Over the course of the next few days, until Iglesias learned the teen's true identity, the two racked up some intensive quality time. During one dinner (just the two of them at the singer's Indian Creek mansion in Miami Beach) Iglesias begged for better marketing of Latin acts. Sabatino discussed his plans for possible joint ventures with the crooner, perhaps something involving Luciano Pavarotti.
The ease with which Sabatino infiltrated Iglesias' camp is no surprise to the security chiefs of some of the United States' largest corporations. They've been tracking his exploits for years, ever since he began traveling the world first class by claiming to be an executive at Disney, or the president of Paramount Pictures, or the head of the music division of Warner Bros.
Today, at the young age of 22, he's already a career criminal believed to have conned millions of dollars in goods and services. More than the dollar value, though, it's the way he's grifted that makes Jimmy Sabatino notorious.
He simply asks for things, and people simply give them to him.
As part of his most infamous caper, in 1995, Sabatino exploited Wayne Huizenga's stewardship (at the time) of both the Blockbuster Entertainment Corp. and the Miami Dolphins football team. He posed as a Blockbuster vice president to ask the Dolphins if they had extra tickets to the upcoming Super Bowl, to be held that year in Miami. His inquiry was so convincing that the team sent him a letter, in Dolphins president Eddie Jones' name, explaining when and where the tickets would be sent.
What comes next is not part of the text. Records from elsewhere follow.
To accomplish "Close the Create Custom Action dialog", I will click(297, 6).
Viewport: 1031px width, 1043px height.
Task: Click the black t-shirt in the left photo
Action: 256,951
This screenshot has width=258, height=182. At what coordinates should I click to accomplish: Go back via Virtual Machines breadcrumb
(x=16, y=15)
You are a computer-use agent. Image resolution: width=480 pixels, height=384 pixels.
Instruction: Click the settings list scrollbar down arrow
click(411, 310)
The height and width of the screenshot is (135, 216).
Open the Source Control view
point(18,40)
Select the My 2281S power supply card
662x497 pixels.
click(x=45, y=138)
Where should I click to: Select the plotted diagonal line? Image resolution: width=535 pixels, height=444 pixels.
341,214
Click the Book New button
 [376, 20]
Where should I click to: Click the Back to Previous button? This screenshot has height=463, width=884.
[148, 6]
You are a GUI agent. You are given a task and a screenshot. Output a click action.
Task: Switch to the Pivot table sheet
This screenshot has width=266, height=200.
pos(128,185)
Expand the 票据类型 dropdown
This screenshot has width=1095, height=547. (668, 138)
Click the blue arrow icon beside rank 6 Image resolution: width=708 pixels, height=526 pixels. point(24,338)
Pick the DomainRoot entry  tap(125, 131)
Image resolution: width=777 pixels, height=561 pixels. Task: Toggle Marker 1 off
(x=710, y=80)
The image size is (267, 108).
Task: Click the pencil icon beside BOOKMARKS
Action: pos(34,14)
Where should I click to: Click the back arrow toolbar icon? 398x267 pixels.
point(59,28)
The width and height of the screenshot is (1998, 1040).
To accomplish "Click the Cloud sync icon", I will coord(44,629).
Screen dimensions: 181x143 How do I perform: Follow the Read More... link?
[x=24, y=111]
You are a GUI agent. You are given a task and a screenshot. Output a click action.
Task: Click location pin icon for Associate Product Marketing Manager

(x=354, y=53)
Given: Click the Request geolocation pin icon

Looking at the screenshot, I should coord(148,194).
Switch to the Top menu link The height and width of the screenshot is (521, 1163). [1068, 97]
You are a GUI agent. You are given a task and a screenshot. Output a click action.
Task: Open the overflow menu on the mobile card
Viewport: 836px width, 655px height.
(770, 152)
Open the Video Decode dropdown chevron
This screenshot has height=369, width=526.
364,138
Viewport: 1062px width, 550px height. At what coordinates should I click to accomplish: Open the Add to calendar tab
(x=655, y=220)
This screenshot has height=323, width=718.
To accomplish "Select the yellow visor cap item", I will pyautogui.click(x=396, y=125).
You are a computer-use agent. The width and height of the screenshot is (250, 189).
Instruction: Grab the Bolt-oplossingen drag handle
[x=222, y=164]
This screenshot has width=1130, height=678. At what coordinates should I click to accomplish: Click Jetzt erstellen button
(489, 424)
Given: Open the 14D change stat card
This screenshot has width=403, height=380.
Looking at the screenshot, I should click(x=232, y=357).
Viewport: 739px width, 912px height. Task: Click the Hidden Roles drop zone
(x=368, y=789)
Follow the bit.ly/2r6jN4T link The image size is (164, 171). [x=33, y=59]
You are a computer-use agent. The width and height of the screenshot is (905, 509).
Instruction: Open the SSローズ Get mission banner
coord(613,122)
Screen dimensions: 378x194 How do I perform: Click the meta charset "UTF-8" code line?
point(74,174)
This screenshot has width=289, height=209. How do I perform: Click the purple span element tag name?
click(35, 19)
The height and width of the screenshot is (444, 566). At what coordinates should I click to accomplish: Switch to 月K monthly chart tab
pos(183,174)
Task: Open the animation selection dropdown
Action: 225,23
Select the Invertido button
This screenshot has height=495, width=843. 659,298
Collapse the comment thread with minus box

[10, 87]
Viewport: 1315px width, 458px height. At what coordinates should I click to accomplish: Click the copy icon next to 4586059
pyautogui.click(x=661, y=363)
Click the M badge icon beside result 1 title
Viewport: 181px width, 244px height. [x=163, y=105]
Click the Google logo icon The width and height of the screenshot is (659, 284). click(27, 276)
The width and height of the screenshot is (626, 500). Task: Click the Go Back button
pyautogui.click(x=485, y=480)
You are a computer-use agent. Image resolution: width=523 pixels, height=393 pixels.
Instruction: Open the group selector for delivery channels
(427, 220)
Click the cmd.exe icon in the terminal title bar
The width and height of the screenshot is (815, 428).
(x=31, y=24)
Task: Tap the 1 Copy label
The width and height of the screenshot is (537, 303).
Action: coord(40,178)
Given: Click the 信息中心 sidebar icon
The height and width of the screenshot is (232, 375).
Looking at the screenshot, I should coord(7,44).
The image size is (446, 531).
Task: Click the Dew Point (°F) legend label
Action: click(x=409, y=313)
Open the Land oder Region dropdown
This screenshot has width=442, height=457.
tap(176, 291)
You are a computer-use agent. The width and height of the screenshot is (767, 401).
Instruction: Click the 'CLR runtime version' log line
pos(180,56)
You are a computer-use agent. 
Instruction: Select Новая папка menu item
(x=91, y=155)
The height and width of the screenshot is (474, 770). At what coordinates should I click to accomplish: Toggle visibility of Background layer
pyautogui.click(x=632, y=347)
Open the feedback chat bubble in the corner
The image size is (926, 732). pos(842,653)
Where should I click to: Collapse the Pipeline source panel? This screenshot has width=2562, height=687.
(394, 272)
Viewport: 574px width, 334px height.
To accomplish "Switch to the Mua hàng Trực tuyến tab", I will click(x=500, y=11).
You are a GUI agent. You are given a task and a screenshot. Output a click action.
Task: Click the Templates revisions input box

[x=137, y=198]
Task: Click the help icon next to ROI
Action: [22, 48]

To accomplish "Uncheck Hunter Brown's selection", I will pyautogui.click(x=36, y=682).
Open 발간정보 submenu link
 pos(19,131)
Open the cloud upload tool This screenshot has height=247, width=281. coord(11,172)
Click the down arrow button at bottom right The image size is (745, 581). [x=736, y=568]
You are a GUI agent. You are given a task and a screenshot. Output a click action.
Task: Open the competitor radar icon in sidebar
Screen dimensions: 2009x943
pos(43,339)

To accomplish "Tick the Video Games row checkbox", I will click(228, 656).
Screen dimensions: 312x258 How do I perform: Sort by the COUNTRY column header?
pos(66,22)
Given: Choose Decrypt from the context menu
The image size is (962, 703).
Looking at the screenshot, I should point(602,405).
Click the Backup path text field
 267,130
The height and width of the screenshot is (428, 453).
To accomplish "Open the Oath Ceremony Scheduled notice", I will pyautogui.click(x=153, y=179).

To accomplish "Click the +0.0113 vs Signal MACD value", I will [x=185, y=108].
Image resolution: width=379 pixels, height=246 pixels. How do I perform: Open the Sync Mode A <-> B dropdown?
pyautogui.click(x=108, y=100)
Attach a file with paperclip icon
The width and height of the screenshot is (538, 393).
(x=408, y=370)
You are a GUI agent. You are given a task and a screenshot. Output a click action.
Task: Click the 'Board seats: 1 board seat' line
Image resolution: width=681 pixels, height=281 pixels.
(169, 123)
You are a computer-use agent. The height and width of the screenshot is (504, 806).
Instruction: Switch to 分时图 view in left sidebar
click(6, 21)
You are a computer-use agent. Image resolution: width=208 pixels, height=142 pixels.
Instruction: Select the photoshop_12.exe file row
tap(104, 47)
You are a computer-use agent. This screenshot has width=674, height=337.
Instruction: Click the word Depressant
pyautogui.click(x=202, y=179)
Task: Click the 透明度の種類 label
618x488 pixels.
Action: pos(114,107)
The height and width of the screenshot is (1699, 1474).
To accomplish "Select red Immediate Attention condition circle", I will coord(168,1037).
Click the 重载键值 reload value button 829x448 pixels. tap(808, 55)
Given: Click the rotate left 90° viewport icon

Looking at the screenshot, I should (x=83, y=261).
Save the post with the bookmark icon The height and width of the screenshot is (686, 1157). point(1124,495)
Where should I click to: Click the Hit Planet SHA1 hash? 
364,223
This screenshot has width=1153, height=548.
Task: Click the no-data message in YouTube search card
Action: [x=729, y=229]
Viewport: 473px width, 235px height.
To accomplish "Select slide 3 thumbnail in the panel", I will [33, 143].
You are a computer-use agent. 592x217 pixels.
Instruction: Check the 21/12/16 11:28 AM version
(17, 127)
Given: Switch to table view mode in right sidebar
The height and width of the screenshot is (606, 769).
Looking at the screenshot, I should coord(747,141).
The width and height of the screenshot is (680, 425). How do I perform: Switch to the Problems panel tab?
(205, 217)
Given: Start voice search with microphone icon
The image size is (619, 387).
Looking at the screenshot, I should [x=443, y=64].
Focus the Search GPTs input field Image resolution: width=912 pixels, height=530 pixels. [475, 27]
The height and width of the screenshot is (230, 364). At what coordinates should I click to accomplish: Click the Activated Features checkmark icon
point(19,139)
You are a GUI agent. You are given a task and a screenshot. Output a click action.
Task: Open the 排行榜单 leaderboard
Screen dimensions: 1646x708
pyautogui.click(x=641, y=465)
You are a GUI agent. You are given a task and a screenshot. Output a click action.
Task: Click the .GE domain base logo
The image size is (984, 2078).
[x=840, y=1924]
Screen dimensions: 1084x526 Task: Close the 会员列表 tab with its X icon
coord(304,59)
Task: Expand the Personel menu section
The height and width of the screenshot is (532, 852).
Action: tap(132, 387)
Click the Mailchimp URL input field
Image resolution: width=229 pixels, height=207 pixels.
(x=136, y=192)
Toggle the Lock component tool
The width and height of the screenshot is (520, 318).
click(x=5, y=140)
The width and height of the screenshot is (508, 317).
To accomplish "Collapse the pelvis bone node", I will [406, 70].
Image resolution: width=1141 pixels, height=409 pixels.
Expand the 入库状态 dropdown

On shipment day Sabatino called Federal Express, claimed to be Jones, and demanded that all 262 tickets be recalled. A friend of his subsequently picked up the tickets at a FedEx distribution center in Miramar, no questions asked. Sabatino sold his haul to ticket brokers at an estimated $900 per, a tidy take of $235,800. But fans who bought the tickets from the brokers -- unaware they were hot merchandise -- were not allowed into the game.
"He's like Tony Curtis in The Great Impostor," says Thomas Hays, vice president for studio protection at Paramount Pictures in Los Angeles. "He's so ballsy, it's almost like a challenge for him. In the movie Curtis posed as a doctor or a professor; it was an obsession to him to be someone else. This Sabatino kid is the same way. He's crafty."